For pathology, perhaps the most important link in the cancer diagnostics chain, the CAMELYON challenges were a highly publicized event that proved models could be trained to exceed human-only performance in diagnosis. In less than two years, it has sparked a flurry of efforts to demonstrate how this class of algorithms could be scaled to address real-world heterogeneous data. These models are already being applied in pilot settings for disease states like melanoma or prostate cancer, not yet as a surrogate for, but as a supplement to the human pathologist—quality control systems that ensure risky cases are not overlooked.

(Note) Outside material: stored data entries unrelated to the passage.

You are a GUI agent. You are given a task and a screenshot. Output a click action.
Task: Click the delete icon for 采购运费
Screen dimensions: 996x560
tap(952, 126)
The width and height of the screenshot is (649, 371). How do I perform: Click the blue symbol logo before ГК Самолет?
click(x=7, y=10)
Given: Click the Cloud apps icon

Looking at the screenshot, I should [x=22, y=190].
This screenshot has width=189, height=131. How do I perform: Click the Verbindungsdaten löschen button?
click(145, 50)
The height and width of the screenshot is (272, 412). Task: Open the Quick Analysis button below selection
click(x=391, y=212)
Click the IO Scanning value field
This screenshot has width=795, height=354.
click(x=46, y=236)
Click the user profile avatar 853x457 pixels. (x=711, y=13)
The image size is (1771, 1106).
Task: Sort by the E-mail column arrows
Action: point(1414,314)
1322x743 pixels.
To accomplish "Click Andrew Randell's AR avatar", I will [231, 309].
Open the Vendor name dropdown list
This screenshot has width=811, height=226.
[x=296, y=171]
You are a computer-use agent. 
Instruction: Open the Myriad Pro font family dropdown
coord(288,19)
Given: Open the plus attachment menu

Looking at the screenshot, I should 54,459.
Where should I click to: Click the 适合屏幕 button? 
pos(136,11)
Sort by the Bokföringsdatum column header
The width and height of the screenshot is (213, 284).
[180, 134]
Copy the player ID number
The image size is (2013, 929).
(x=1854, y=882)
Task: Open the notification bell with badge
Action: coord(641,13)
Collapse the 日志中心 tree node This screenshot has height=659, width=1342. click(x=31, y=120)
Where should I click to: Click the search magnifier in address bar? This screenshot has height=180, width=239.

These, and a number of computer-assisted diagnosis applications are already impacting radiology and pathology, providing a virtual second opinion, or suggesting areas in scans or tissue that might require a closer look by a human expert. On the horizon are new computer-based screening methods that allow pathologists and radiologists to eliminate obviously benign or straightforward cases from heavy workloads, enabling pathologists to focus on cases that need attention and possibly further testing. Soon, we may see AI-based companion diagnostics, which enable a targeted approach to matching patients with the perfect therapy for the profile of their tumor—a core theme of precision medicine in cancer.

Proscia AI visualization of skin cancer regions of interest. Credit: Proscia

The black box fallacy

Progress from a field defined largely by academic work into real commercial applications had happened very rapidly. Many points along the diagnostic chain are poised for rapid transformation. But it’s still early days, and nothing happens overnight in healthcare. Patient data is sensitive, and human lives hang in the balance, two defining characteristics of AI in cancer that gate the translation of research to commercial applications. Increasingly impactful applications and widespread adoption will require costly and time-consuming validation and regulatory work.

Much of the regulatory debate in applying AI to diagnostics is the cloudy nature of the underlying processes that drive decisions in deep learning models, often considered a “black box.” Historically, mechanisms that drive diagnostics approved by regulatory bodies are well known and easily explained. Some question whether deep learning models will be able to pass through the same level of scrutiny that regulatory bodies require. But this challenge is already being proven a surmountable one.

In early 2017, the U.S. Food and Drug Administration (FDA) approved the first AI-based tool for use in a clinical setting. The Arterys Cardio DL software reviews conventional cardiac MRI images to produce ventricular segmentations in a matter of seconds. Perhaps indicating the role future AI tools might play in clinical applications, Cardio DL is at least as accurate as and far faster than a human expert and provides editable results to supplement the analysis. Since then, the FDA has approved additional AI-based tools for assessing and diagnosing diabetic retinopathy, wrist fractures, and stroke damage.

A new way to diagnose cancer

Machine learning is opening up possibilities in healthcare and cancer diagnosis. AI is now being incorporated into tools for a wide range of clinical applications. We’re already seeing this transformation unfold, and widespread adoption is on the horizon.